Task instructions
Copy the lines below word for word, starting at the line with "This screenshot has height=430, width=839." and ending with the last line, both included. Leave the pictures out of your copy.

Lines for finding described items
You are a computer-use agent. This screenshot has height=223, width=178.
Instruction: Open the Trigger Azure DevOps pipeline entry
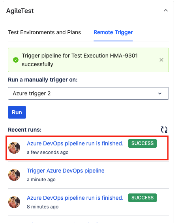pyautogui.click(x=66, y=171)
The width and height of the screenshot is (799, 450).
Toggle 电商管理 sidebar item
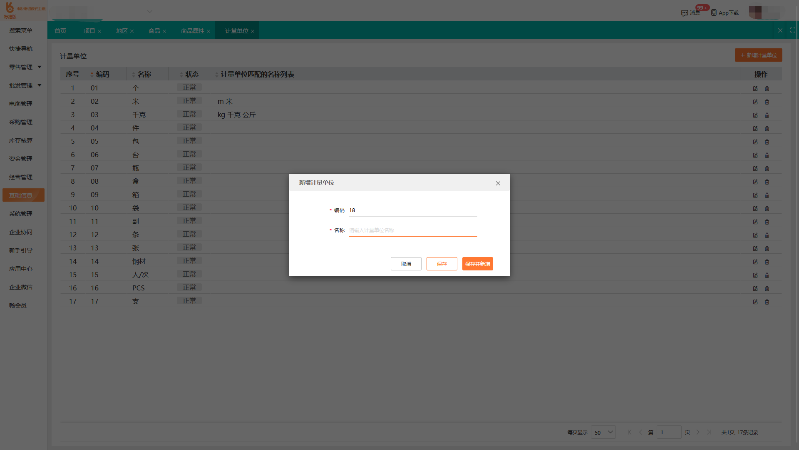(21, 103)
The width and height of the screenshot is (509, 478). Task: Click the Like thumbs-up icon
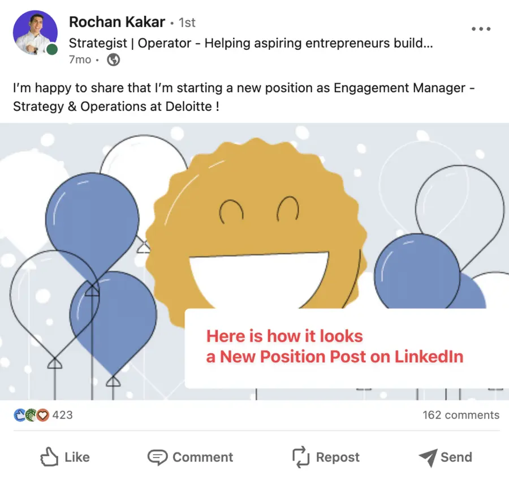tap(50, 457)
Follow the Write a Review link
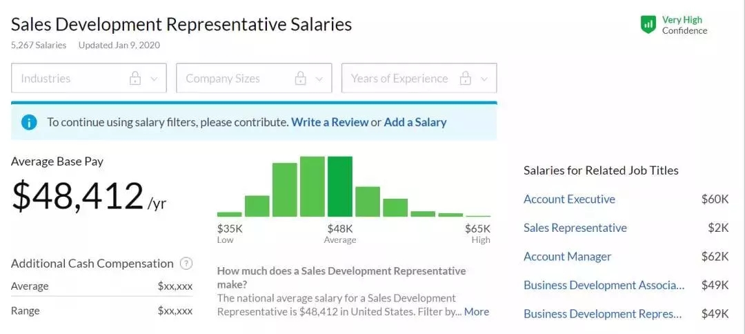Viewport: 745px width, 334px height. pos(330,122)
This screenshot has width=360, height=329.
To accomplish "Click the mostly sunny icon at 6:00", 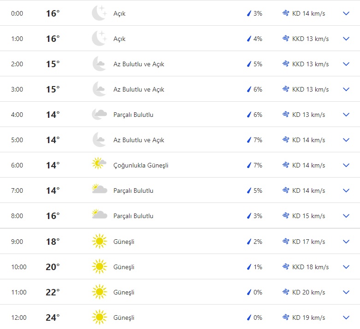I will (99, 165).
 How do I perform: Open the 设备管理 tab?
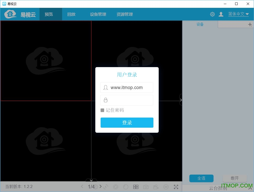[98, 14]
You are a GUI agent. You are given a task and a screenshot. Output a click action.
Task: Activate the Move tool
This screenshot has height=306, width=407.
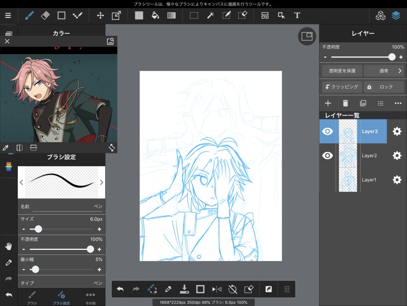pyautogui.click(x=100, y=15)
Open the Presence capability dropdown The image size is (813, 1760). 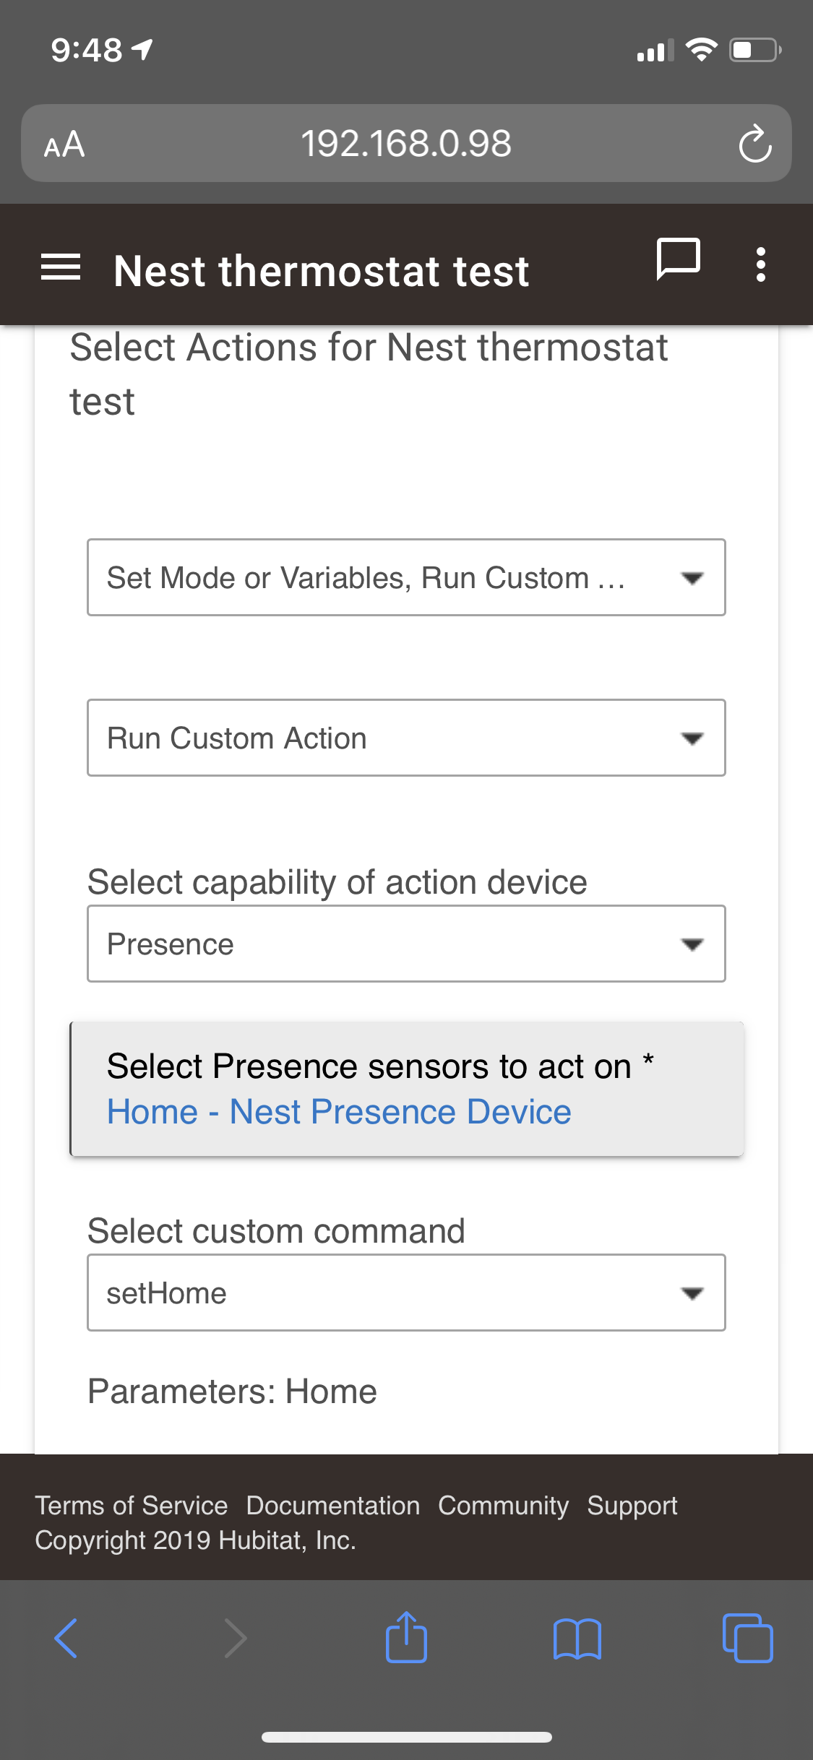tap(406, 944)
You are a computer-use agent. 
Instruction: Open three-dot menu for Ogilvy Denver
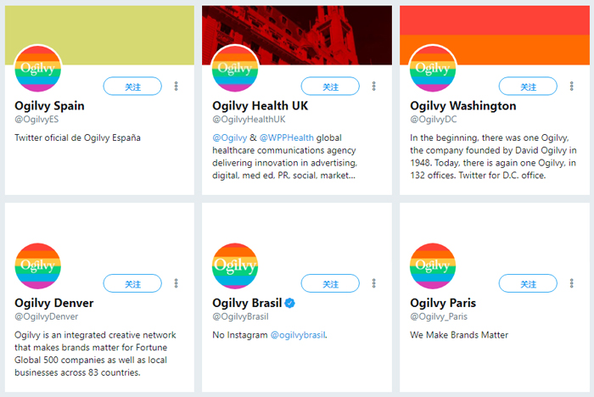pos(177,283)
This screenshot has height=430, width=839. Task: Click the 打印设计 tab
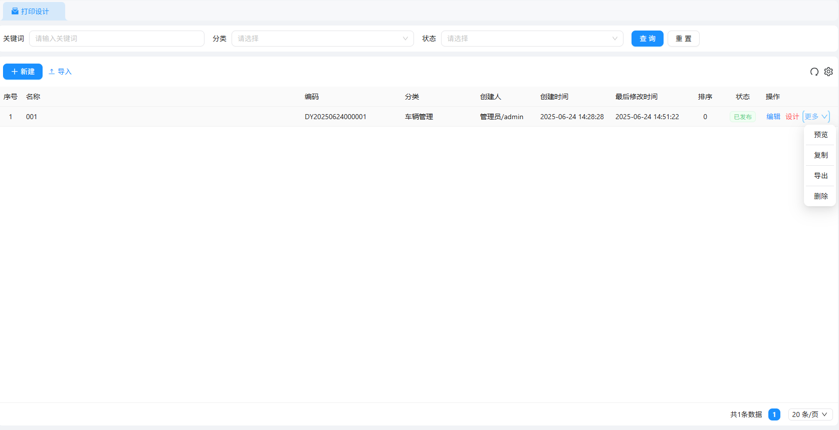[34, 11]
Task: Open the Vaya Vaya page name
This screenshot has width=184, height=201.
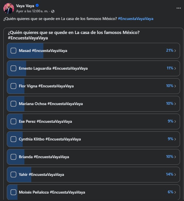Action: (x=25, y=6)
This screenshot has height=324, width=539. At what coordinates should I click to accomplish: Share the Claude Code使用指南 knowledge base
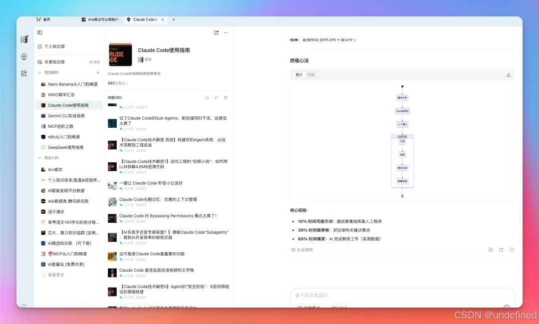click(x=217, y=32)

Answer to the problem
This screenshot has height=430, width=839. Task: Click the 打印设计 tab
[34, 11]
Task: Open the Vaya Vaya page name
This screenshot has width=184, height=201.
Action: (x=25, y=6)
This screenshot has height=324, width=539. At what coordinates should I click to accomplish: Share the Claude Code使用指南 knowledge base
click(x=217, y=32)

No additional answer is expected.